Records from a data source
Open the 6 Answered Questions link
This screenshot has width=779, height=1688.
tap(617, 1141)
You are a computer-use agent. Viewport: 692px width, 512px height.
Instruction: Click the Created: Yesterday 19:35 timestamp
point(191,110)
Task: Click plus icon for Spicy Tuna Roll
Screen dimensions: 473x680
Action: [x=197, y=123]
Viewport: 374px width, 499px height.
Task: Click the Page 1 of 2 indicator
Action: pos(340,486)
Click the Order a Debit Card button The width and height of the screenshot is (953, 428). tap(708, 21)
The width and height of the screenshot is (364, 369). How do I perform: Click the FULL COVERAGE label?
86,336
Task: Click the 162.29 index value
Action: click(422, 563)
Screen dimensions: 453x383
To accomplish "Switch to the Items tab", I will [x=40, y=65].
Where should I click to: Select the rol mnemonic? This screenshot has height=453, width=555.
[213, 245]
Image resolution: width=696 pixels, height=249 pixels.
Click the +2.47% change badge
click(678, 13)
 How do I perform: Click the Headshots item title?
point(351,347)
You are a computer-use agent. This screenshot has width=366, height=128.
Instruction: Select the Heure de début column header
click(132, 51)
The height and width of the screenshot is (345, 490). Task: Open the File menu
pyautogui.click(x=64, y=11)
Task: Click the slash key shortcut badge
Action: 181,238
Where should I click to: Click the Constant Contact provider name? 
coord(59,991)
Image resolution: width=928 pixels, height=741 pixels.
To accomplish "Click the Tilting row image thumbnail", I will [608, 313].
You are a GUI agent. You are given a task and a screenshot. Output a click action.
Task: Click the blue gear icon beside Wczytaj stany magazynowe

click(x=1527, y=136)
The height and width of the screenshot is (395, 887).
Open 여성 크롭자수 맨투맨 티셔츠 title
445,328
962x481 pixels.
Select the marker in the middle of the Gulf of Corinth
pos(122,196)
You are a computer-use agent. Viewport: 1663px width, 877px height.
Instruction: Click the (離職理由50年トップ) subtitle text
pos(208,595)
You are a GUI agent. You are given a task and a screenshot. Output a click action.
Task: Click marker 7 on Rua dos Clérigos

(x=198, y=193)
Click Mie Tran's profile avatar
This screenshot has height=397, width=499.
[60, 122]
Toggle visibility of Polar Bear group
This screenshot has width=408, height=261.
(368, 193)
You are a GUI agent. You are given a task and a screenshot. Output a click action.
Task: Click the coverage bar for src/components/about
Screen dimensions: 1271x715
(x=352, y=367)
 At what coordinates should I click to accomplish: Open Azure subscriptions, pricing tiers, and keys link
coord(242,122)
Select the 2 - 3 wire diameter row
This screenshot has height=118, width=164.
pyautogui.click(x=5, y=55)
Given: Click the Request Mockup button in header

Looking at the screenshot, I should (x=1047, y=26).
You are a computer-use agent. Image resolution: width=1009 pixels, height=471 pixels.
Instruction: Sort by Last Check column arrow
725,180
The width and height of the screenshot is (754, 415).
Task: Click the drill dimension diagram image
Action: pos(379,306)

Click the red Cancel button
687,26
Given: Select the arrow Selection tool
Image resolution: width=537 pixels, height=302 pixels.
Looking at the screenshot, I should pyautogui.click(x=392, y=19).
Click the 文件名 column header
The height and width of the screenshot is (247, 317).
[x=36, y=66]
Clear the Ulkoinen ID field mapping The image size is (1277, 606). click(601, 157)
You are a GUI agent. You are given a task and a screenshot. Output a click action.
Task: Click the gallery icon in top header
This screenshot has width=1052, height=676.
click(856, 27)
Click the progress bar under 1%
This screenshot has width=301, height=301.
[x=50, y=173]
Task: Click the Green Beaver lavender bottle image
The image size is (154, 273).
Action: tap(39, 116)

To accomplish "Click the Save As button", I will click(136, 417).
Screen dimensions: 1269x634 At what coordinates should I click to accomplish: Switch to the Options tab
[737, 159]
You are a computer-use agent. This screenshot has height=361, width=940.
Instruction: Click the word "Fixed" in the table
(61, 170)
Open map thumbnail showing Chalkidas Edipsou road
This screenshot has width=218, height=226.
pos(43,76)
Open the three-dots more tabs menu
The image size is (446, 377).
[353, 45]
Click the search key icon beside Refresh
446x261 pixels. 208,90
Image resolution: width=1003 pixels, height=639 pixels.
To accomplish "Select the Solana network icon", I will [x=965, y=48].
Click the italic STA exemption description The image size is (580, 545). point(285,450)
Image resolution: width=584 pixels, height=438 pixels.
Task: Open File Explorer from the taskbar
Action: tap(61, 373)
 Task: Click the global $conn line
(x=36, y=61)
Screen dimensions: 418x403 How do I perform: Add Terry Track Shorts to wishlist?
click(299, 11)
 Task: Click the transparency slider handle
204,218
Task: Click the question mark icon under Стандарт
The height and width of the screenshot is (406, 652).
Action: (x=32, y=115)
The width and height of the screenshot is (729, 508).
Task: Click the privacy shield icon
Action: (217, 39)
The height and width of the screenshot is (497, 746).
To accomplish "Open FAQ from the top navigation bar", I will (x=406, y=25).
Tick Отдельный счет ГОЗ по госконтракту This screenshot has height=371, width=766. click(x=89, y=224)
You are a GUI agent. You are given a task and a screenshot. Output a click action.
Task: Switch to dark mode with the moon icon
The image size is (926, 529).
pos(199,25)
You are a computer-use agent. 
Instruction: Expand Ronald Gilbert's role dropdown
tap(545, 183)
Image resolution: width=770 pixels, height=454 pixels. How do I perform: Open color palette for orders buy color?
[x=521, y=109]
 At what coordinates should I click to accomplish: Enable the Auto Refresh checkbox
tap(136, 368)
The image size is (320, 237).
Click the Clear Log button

== WORK TASK ==
The answer must consist of every line in the records above that contains the word "Clear".

== EXERCISE RESULT ==
Clear the Ulkoinen ID field mapping The image size is (1277, 606). click(601, 157)
Click the Clear Log button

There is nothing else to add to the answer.